Saudi Arabia– Who is King Salman?January 27, 2015 in Saudi Arabia
On 23 January, Saudi Arabia’s King Abdullah passed away at the age of 90. His crown was immediately passed to his younger half-brother King Salman. He takes the royal reins at a time when Yemen is experiencing government upheaval, tensions with Iran are extremely high, the threat of ISIS is increasing and some OPEC allies are calling for a shift in policy. Here are some facts about the new leader.

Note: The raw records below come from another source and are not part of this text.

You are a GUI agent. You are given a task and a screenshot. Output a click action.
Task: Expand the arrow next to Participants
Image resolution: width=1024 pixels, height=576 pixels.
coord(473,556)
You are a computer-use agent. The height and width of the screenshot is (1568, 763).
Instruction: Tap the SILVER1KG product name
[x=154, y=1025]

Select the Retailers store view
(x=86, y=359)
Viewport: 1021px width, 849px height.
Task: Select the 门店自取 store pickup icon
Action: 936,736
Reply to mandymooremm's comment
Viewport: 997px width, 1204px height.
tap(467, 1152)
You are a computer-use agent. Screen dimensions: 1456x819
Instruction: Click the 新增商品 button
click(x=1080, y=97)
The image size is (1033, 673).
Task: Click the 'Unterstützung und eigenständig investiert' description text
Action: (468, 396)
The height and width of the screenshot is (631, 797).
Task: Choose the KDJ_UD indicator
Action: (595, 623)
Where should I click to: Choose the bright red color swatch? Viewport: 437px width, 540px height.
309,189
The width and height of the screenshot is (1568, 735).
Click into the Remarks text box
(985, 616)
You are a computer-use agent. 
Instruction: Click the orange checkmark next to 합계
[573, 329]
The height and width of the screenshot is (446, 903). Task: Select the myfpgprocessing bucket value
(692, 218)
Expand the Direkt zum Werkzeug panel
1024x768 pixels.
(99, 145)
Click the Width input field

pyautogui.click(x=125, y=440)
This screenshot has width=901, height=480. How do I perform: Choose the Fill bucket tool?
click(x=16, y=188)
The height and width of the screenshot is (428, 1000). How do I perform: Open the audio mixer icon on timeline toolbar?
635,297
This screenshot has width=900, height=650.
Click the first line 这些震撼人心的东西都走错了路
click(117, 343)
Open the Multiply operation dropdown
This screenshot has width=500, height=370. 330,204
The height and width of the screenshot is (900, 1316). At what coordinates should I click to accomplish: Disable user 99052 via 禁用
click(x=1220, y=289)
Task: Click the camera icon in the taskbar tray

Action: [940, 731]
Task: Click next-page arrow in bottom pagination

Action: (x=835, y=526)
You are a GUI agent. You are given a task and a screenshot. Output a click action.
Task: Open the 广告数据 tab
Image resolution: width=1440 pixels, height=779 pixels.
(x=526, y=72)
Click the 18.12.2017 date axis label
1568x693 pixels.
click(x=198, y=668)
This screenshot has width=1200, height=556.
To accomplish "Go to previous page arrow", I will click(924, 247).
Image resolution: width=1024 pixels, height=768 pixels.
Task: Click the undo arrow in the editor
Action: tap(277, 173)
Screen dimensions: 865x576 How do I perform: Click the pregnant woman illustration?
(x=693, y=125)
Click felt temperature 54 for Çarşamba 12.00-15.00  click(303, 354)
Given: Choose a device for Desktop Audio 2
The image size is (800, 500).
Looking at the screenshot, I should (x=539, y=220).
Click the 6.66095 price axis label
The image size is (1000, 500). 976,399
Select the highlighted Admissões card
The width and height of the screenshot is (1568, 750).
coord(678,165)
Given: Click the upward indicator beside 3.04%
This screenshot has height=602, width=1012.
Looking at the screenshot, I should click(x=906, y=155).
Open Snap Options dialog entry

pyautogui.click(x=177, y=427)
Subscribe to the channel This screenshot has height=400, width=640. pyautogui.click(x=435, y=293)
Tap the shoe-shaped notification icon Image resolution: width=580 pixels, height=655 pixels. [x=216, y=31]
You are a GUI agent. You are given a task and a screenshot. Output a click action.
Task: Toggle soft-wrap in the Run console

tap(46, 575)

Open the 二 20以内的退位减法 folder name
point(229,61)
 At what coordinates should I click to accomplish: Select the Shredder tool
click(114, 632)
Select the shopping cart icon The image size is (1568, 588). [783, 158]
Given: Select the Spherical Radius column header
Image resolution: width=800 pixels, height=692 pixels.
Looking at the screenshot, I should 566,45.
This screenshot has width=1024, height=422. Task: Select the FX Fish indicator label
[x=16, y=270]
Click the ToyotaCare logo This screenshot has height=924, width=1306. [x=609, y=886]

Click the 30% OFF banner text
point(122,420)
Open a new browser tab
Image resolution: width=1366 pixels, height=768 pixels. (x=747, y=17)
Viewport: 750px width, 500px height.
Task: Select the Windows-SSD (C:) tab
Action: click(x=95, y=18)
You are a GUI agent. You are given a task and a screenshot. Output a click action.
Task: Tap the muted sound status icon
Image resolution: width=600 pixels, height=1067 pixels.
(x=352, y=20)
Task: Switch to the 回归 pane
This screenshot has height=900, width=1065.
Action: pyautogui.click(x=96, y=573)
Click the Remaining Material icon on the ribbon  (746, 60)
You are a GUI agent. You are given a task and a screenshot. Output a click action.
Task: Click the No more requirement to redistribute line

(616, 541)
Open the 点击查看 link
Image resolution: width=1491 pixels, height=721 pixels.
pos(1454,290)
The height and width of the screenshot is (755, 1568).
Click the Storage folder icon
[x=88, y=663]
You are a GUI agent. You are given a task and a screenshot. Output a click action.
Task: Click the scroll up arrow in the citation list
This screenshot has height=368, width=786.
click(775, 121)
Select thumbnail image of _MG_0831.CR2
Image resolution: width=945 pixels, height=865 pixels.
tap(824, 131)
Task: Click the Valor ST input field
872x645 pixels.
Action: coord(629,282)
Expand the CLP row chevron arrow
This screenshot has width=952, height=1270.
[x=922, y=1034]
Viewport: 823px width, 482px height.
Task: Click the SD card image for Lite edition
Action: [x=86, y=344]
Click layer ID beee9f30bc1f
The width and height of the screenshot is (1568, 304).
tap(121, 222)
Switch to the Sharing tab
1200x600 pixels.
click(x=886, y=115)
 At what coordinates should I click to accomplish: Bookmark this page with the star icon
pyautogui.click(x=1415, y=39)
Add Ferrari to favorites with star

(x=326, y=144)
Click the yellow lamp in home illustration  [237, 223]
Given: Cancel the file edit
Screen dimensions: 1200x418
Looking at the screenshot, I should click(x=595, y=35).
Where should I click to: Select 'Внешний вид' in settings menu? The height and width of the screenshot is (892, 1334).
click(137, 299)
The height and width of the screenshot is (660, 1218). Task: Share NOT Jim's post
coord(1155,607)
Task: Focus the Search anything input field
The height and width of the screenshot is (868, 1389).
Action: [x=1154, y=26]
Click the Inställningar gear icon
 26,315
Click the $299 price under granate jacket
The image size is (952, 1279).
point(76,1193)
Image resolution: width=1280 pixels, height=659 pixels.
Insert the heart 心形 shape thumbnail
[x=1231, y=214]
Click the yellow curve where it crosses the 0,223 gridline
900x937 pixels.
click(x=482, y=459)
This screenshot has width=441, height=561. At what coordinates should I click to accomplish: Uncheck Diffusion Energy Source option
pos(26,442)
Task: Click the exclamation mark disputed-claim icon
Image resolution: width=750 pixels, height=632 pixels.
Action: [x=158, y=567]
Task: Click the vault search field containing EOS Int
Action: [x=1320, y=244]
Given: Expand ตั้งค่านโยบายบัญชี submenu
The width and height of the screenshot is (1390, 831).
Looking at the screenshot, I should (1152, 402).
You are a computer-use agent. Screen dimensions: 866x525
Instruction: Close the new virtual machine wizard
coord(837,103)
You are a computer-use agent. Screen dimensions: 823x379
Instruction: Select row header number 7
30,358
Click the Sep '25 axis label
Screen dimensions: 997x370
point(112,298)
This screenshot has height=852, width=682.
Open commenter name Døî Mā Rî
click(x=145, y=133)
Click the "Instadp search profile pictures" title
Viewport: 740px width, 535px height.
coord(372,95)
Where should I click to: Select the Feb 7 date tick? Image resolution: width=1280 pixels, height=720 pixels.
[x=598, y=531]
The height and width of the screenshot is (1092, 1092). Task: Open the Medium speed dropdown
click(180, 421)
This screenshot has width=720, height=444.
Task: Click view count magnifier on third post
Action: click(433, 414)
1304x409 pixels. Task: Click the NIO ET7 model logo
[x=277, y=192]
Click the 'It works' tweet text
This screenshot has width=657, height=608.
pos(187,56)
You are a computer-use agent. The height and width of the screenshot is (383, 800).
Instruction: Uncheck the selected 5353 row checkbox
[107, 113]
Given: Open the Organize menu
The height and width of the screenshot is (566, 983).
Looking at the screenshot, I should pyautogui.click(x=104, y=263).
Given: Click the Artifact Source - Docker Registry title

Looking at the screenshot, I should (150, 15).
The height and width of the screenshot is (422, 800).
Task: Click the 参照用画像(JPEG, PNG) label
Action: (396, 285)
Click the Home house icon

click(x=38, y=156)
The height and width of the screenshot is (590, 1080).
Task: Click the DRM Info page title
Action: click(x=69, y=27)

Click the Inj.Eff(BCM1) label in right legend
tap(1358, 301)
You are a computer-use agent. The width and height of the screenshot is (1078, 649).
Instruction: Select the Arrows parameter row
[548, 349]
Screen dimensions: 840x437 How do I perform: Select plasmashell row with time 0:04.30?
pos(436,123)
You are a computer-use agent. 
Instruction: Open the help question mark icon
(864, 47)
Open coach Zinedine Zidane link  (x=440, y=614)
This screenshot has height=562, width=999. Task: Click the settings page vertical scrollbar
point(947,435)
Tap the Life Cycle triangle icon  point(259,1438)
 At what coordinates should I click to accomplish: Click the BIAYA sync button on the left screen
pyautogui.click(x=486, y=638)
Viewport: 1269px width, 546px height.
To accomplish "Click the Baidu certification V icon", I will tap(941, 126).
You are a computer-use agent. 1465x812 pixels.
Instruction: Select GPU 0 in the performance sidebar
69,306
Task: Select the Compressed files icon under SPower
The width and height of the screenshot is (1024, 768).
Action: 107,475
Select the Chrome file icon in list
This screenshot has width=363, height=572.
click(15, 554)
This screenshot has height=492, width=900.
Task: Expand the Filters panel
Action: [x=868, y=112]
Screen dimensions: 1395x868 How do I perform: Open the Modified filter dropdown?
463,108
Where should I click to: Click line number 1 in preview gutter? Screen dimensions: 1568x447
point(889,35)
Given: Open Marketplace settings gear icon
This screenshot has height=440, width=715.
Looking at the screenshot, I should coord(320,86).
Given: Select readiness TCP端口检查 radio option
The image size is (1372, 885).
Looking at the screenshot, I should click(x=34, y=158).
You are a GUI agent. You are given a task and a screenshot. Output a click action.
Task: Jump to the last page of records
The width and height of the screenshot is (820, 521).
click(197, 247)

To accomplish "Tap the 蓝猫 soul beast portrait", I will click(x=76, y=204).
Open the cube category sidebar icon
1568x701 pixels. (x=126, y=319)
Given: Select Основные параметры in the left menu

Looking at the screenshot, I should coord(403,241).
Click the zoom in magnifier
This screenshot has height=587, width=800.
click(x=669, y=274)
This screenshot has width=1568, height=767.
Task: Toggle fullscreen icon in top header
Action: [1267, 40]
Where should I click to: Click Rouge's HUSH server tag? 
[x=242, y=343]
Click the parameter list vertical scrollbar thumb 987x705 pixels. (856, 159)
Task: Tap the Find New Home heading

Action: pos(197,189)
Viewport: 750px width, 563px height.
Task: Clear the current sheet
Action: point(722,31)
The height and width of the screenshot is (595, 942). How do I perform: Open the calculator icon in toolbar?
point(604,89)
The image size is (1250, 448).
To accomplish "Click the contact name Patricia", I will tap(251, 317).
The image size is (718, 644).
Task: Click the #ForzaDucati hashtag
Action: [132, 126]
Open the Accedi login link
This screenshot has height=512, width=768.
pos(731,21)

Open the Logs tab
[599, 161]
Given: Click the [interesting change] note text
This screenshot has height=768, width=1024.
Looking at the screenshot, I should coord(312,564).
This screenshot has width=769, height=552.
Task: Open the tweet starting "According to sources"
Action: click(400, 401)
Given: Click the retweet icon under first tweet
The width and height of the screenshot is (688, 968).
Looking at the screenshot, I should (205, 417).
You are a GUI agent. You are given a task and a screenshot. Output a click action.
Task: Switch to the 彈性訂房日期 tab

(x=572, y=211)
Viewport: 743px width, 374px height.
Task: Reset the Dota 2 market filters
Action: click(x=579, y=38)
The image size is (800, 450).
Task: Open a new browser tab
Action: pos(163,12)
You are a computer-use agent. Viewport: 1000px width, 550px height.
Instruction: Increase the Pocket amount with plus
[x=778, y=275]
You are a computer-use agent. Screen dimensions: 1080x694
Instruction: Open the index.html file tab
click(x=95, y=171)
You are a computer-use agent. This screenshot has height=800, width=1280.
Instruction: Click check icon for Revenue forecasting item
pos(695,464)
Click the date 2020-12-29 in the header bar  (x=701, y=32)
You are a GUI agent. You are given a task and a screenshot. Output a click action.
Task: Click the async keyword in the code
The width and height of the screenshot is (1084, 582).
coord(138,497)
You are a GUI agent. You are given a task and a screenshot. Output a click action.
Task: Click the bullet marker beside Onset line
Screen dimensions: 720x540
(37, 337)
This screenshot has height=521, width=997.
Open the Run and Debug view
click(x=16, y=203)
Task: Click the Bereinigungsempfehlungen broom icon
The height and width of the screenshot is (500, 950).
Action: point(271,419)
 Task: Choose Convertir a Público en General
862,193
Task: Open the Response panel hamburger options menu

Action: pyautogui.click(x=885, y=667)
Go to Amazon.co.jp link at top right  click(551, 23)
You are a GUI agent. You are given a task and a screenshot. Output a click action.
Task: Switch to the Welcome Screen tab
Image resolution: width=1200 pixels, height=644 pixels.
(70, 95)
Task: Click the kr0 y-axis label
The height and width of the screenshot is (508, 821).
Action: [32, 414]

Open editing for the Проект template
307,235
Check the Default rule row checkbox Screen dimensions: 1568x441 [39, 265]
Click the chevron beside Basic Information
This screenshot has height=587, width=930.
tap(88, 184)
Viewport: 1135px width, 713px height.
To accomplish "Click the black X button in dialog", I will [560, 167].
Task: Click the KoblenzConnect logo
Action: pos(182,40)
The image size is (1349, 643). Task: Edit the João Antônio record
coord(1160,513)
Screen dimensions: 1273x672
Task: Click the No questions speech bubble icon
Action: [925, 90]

King Salman bin Abdulaziz al-Saud, born 31 December 1935. He was named successor to the throne in 2012. Salman had been chairing cabinet meetings for months as King Abdullah grew more ill, and began representing the kingdom as he travelled for state visits in place of Abdullah. In 2011, he was appointed Saudi’s Minister of Defence. He favours a positive relationship with the West and is responsible for the nation’s joining of the US-led coalition to strike ISIS in Iraq and Syria.
Prior to this role, Salman was the governor of Riyadh province for nearly 50 years, working to attract tourism, capital projects and foreign investment. Under his tenure, the province grew from 200,000 to seven million inhabitants. His tenure was noted for good governance and lack of corruption. Salman holds stake in one of the country’s largest media groups, and reportedly maintains relationships with a number of prominent journalists in the country. Saudi Arabia scores 84 (100 being the worst) on a press freedom index.
Salman is known to have provided an estimated $25million a month to the Afghan mujahedeen during the peak of the anti-Soviet conflict, before American financial assistance arrived. He is also known to have helped raise money for Bosnian Muslim in the war with Serbia.
One of his first messages to the 28 million citizens of Saudi Arabia is that he will continue the policies of his older brother. However some believe that Salman is less likely to be focused on social reform. An intercepted 2007 ambassador cable published by Wikileaks states, “[Salman] pointed out that democracy should not be imposed. He said that the KSA [Kingdom of Saudi Arabia] is composed of tribes and regions and if democracy were imposed, each tribe and region would have its political party.”
At the age of 79, he is suffering health issues. It is known that the monarch has suffered a stroke which left limited movement in his left arm. There have been persistent speculation that Salman suffers from dementia and the Economist reports he’s believed to be suffering from Alzheimer’s. Saudi media, with its close ties to the monarchy, does not publish information about the ailments of leaders, but these have been strongly denied by the palace. The number of meetings on the King’s official schedule suggests these prognoses may be overstated. However some argue that his ambition to maintain stability for his country could be superseding his health concerns. His successor, who was appointed in 2013, is his half-brother, 69 year old Muqrin bin Abdulaziz, who was partially educated at the Royal Air Force College.
Salman’s most critical issue now is addressing the turmoil in Yemen, which borders the kingdom in the south. In addition to the threat of penetration by al Qaeda in the Arabian Peninsula (AQAP), Yemen’s Houthi movement has taken de facto control of the nation after the president and cabinet stepped down last week. The group signed an agreement on 27 January to form a coalition government, however the Shiite rebel fighters are heated rivals to Saudi Arabia’s Sunni government. Salman may seek to engage more proactively in Yemen in order to contain Iranian influence while encouraging an inclusive government.
In Tehran, Iranian President Hassan Rouhani has pushed for better ties between the two countries. Iranian Foreign Minister Mohammad Javad Zarif has visited the kingdom for Abdullah’s funeral and the formal paying of respects. However, Tehran may view the new monarch as unwilling to engage in détente, particularly in light of the kingdom’s perception of Iranian support of the Houthis (which Tehran has denied) and their support for Syrian President Bashar al-Assad, whom the Saudis are opposed to. Bernard Haykel, professor of near east studies at Princeton, has said, “Salman is quite hawkish on Iran. He’s personally quite hawkish. The Iranians would have to do a lot for him to change his policy.”